# PAGE TEXT
........

More Training Isn't Always the Answer
Sometimes, the answer to helping your dog change his behavior is not just more training. Don't get me wrong -- nothing replaces structure and leadership with a strong obedience foundation. It's essential to behavioral changes. But -- Sometimes, the answer is to take a day off and relax. Get to a calm state of mind. Do something that is just completely enriching for the dog, you and the relationship.
I am once worked with couple and their 3 dogs. I was initially called to work with the male dog in their home. He had demonstrated some serious aggression behaviors and they were quite worried about the future. My arrival at their home told me instantly, that we had a pack problem. All 3 dogs were in a very heightened state of adrenaline. Literally, 1 of the dogs lept head level towards me. I'm 5'10. It wasn't with aggression -- but it was very much out of control and very much over adrenalized.
The 3 dogs fueled each other. It was not an option to work with only one.
We begin a series of lessons working all 3 dogs. What I quickly learned is that the dogs not only needed a tune-up in obedience, but structure and leadership needed to be implemented in a BIG way. The owners also needed to make some pretty big changes, too.
Mainly - let go of the past, change the emotional state of mind, trust the process, and stop babying the dogs.
We were making really good progress -- but we hit a plateau and even had a set back.
The family doesn't have a fenced in backyard. So the only outings are on leash. These dogs need to get out and run. Because they are over adrenalized most of the time, and potty breaks require a walk through a busy neighborhood, there is very little down-time for these dogs. With some breeds, we often have high energy and many times a high prey drive on genetic instincts. So we need to burn off energy, manage impulse control and teach them how to not give into drive at all times.
Bringing the dogs in for a Board and Train would clearly make a huge difference in their learning and behavior. BUT -- sending them back to a leash-based environment was not the solution. I recommended to the client that they best money they could spend at this time is on a fence -- not just more training.

........

# WORK REQUIRED
Reproduce word for word the part of the dog training article from "Mainly - let" down to "at all times.".

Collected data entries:
........

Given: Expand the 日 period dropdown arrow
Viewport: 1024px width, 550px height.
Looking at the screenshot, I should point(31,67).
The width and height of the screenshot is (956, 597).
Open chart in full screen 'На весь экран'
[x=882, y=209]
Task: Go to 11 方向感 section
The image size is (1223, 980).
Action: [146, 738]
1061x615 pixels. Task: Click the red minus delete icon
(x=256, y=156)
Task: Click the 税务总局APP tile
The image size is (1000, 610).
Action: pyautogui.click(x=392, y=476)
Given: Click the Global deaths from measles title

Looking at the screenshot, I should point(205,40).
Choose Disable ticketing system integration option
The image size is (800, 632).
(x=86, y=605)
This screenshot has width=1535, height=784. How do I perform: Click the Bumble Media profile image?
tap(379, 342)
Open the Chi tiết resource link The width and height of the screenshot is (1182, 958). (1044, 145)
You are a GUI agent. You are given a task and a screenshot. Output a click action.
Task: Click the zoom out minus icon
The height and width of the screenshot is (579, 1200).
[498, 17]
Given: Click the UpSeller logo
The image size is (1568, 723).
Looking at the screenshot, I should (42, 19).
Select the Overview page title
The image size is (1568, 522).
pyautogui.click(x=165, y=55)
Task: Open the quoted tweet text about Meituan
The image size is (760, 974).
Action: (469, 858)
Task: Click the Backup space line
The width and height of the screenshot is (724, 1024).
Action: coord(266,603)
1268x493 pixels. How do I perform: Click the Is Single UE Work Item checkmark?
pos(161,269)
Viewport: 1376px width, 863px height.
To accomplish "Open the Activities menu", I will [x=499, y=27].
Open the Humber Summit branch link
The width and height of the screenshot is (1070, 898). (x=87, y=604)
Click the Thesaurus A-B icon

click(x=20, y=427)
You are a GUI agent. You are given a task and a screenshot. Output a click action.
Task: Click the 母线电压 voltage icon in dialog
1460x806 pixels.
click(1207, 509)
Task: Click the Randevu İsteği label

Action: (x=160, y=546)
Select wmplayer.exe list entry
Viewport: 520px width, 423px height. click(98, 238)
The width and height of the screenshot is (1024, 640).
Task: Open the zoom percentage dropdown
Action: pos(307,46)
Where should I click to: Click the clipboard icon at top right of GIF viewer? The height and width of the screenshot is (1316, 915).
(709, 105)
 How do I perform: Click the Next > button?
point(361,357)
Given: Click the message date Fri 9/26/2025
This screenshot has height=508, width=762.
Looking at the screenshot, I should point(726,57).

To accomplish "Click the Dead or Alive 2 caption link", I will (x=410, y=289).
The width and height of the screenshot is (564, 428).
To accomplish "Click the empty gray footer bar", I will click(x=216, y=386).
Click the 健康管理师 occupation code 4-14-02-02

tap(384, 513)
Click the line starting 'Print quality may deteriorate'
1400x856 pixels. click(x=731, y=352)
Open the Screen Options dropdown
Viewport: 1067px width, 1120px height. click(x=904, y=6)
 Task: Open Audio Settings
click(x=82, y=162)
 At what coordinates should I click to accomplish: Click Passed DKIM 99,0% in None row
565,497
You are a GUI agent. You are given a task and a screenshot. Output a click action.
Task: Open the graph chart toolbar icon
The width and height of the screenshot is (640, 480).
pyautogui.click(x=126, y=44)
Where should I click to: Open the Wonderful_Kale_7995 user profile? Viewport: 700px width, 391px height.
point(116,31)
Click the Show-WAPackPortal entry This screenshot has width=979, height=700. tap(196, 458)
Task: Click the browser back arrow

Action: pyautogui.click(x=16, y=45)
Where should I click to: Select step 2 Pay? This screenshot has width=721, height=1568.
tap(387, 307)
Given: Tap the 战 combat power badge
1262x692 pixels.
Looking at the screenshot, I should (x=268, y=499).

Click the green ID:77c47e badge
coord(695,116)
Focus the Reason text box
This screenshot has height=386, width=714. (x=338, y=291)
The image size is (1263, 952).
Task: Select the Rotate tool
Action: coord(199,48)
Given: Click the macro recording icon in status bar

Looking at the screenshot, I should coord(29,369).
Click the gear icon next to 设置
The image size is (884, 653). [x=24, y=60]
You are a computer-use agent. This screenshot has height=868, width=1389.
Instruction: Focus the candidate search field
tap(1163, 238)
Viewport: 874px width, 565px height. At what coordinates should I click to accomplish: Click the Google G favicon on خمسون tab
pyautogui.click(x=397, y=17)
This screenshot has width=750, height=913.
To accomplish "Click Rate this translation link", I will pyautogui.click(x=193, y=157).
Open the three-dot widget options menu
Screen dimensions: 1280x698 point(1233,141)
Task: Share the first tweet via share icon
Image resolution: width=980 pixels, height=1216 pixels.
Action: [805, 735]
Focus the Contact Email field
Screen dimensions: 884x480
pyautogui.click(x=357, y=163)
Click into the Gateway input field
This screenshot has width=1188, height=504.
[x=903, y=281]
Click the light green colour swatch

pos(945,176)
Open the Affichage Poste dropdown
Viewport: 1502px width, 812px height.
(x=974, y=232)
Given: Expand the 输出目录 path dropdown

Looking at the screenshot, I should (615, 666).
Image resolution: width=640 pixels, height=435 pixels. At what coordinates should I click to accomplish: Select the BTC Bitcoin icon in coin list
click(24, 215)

........

# RESPONSE TO THE EXERCISE
Mainly - let go of the past, change the emotional state of mind, trust the process, and stop babying the dogs.
We were making really good progress -- but we hit a plateau and even had a set back.
The family doesn't have a fenced in backyard. So the only outings are on leash. These dogs need to get out and run. Because they are over adrenalized most of the time, and potty breaks require a walk through a busy neighborhood, there is very little down-time for these dogs. With some breeds, we often have high energy and many times a high prey drive on genetic instincts. So we need to burn off energy, manage impulse control and teach them how to not give into drive at all times.